Even major manufacturers can get burned if they decide to bring on a consultant who isn’t equipped for the job or can’t handle the scope of work involved. But it’s not always easy to spot a fraud or someone underequipped. A consultant who presents themselves as an authority may cover the gaps in their abilities well. Here’s what to look out for to avoid spending money on a costly mistake:
- Avoid any consultant who immediately suggests huge operational cuts in their evaluation. Cuts and scale-backs may be appropriate, but they’re also likely apparent and you’ve probably looked at them already. Look for consultants with the initiative to reframe your goals from different angles. If cost-cutting is the best way to achieve your goals, so be it — but it shouldn’t be the only method your consultant considers.

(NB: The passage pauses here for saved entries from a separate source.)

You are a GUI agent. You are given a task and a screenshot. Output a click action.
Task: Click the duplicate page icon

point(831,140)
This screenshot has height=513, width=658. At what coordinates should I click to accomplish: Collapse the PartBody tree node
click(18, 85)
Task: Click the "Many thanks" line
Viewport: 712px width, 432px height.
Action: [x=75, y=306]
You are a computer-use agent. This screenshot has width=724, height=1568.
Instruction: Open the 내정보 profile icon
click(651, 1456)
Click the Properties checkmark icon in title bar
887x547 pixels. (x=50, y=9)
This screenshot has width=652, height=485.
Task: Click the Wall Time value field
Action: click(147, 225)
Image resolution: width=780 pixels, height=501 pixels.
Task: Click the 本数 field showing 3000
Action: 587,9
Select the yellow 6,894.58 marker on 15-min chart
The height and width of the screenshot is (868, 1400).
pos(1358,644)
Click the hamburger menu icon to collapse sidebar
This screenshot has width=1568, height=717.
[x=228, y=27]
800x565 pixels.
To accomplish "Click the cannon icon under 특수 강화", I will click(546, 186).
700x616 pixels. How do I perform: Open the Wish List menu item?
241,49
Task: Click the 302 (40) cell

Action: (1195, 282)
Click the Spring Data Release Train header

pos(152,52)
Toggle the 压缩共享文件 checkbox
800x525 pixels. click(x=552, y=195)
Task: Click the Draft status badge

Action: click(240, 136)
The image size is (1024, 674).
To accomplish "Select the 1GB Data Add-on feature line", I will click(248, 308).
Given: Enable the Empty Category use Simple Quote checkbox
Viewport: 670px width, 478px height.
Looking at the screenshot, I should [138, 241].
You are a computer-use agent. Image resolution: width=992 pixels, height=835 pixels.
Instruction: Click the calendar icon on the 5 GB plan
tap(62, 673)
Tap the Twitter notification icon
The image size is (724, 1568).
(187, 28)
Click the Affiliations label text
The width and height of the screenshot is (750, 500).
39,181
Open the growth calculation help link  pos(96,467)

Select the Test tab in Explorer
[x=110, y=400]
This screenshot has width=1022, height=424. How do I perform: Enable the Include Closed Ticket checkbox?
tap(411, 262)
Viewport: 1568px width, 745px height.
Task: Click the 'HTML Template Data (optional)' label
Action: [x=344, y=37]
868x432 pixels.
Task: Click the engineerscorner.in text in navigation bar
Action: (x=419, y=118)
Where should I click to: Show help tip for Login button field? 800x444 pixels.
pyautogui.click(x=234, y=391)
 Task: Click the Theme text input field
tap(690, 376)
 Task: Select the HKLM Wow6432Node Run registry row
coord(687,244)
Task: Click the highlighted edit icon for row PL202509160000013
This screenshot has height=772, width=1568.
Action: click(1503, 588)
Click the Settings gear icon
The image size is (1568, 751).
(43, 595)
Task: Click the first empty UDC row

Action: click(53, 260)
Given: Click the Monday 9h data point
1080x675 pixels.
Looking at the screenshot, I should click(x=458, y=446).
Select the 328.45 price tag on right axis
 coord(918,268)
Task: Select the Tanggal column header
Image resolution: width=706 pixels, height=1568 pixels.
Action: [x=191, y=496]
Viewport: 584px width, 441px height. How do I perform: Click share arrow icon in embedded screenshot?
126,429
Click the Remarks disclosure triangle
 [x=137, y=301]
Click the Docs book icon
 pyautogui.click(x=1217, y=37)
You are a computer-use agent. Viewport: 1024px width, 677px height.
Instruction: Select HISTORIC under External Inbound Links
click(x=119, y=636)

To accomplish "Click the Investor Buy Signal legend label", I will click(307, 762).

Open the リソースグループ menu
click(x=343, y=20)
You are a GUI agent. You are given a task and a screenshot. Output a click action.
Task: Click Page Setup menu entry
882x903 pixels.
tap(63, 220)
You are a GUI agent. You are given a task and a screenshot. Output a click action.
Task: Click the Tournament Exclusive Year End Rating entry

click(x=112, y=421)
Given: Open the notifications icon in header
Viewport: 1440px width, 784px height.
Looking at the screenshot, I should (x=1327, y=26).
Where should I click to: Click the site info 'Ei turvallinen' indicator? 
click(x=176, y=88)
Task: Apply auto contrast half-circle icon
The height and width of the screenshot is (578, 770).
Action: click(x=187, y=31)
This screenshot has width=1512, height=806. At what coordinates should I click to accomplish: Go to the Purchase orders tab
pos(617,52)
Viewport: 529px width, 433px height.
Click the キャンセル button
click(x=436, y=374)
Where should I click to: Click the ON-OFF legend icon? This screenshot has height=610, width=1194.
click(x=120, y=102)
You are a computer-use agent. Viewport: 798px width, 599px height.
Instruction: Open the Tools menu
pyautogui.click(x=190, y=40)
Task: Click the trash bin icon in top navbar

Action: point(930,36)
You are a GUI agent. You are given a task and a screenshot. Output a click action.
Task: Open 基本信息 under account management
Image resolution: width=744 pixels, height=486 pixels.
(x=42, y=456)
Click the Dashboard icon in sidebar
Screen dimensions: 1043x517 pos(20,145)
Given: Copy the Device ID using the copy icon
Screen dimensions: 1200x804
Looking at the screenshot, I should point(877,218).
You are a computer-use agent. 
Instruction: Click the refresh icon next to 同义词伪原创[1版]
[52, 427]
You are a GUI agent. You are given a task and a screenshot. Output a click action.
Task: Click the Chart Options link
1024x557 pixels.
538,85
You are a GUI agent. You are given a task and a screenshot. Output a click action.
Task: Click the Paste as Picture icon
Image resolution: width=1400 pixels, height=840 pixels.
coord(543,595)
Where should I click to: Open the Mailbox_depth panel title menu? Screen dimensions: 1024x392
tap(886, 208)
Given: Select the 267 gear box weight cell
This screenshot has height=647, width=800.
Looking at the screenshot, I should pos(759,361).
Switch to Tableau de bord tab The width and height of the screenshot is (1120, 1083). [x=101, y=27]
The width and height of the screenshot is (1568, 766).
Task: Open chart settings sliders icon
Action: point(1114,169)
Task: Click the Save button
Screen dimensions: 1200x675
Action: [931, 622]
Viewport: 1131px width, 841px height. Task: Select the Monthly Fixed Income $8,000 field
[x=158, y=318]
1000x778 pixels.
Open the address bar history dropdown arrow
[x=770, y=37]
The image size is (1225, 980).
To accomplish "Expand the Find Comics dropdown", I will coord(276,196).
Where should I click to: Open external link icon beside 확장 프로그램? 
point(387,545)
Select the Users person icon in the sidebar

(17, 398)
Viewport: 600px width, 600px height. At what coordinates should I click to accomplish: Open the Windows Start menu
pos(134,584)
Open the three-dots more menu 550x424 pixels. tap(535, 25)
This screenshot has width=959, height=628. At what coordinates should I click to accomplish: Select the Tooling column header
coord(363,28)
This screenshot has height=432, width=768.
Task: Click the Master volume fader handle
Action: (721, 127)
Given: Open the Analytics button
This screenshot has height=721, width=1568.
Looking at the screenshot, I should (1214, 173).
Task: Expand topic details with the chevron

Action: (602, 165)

- Many manufacturing consultants only have general factory experience, not industry-specific insight. In a sector as broad as manufacturing, this may become a problem. Chemical manufacturing is much different than fabricated metal products, which is very different from electronics manufacturing. Each niche has its own unique challenges. Make sure you’re hiring someone with specific experience in dealing with the challenges of your industry.
- Too many consultants work from a script and don’t customize solutions. This one-size-fits-all approach is often touted as a “proven method” or part of the consultant’s “playbook.” The reality is that unique situations require unique solutions. It’s okay to draw from past experiences or case studies for methodology, but the solution needs to fit the demands of your factory’s goals. Be wary of consultants who think they can shove new variables into a standard equation and get the right results.
- Beware consultants who seek to over-throttle operations to squeeze out extra profit. If your goals involve bottom-line growth, some consultants see this as an opportunity to redline operations to make it look like they’re effectively improving things. But driving operations harder and faster only leads to eventual burnout. Look for a consultant with a long-term approach to operational growth and sustainability, not someone who knows how to crack a whip.
Distinguished consultants aren’t hard to find — it’s just a matter of finding them before someone less experienced takes the reins of your factory. Effective consultants may cost more or take a bit longer to enact their plan, but the ROI they help generate is well worth it. Beware of consultants that over-promise, under-deliver, and formulate strategies without a forward-thinking, sustainable mindset.